The fact that I also have an elderly mother who is not in the best of health doesn’t make it easier, I’m afraid. I try and keep the two separated in my head…but it is hard NOT to compare my senior dog to my senior Mom!
I am taking things day by day and week by week. We could even have a few months left…but I doubt more than that. I could send her over the Rainbow Bridge today and no one would argue against it. Ultimately, the decision will likely be mine to make. When I think we have hit the point where she is not enjoying things enough, or if her dementia, pica and sleep patterns get worse…then it will be time. Suckerfish says he is ready, whenever I think the time is right. Since I have the veterinary background, I get to make most (all) of the medical decisions…no pressure, right?
Please share your own senior pet challenges in the comments section! You are NOT alone! Anyone who has owned a pet has eventually gone through this phase. Shared experiences help us all.
Thank you for sharing this. I know how hard this time is. I lost my soul-dog this past November. And I currently have a cat who is nearing the end. After surgery and chemotherapy for an oral tumor, she has done great for two years. But now the tumor is growing, and it’s one day at a time. It is so heartbreaking to have to make life and death decisions for these angels that trust us fully.

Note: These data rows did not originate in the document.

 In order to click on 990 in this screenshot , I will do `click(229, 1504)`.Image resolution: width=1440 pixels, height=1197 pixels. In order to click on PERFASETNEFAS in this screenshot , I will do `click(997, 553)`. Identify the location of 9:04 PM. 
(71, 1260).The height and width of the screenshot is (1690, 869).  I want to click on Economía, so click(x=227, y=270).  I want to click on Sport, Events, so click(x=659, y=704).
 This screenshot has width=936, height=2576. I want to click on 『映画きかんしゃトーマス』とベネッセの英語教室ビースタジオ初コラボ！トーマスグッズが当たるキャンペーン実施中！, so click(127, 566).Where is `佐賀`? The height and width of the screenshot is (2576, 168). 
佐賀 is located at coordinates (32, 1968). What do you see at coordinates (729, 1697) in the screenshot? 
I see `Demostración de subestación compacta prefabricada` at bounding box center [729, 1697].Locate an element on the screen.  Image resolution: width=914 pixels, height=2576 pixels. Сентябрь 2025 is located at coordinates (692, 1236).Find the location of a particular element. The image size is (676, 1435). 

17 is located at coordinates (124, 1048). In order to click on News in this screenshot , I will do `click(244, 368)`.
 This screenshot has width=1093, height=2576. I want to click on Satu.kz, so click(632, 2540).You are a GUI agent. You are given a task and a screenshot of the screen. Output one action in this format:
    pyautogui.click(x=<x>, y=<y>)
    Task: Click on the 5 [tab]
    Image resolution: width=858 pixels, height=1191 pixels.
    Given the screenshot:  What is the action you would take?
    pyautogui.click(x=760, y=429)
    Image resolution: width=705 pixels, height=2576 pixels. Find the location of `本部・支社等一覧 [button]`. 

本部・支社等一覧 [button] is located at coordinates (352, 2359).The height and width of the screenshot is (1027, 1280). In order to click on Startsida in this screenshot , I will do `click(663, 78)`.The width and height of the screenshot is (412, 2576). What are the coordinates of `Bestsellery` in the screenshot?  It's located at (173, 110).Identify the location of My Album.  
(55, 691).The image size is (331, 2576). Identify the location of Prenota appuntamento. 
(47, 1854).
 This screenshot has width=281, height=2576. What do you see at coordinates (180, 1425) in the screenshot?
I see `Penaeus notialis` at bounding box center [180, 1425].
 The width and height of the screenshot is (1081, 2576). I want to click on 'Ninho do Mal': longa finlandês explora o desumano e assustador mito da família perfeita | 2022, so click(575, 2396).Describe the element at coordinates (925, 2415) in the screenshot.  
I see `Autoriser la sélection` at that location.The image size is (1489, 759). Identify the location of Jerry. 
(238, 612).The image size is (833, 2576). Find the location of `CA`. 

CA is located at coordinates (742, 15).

Yes, it is quite hard. We all go through it, but it can still break your heart when you know you are nearing the end of your time together. It is hard as well to keep in mind that I fear death, but she doesn’t. I think one thing that has brought a little comfort is that I know there is no magical “right time” to let her pass. I know the specific things I am looking for that will tell me “it is time,” but truthfully the time is anytime from now forward. So often we are conflicted about euthanasia and worry that we are not giving our pets enough time..and then we wait until things get really bad, and feel guilty about that. No guilt for me in this process, and that is a burden off my back. It helps, a little.
I am sorry to hear about your cat, and the loss of your soul-pup. At least we get to love them for a while, and get so much love back! It makes it worth it, in the end.
There comes a day when you just know don’t you? And when that day comes, you don’t really feel bad about the decision, you just know….
Oh, I can so relate. My Mac, a min-pin, is partly blind, mostly deaf, and has the same sleep issues your Ajax has. I guess his day is not too far in the distant future. I can’t imagine life without him.
Susannah, I know it seems impossible to imagine what it will be like without them! I hope your Mac is doing well otherwise. So far, we are managing nights now with Ajax in the kitchen and it is going much better for me. She really doesn’t seem to mind, and with the summer heat probably prefers the kitchen floor over her dog bed. I hope your Mac is with for a long time! You never know…Ajax has surprised me before.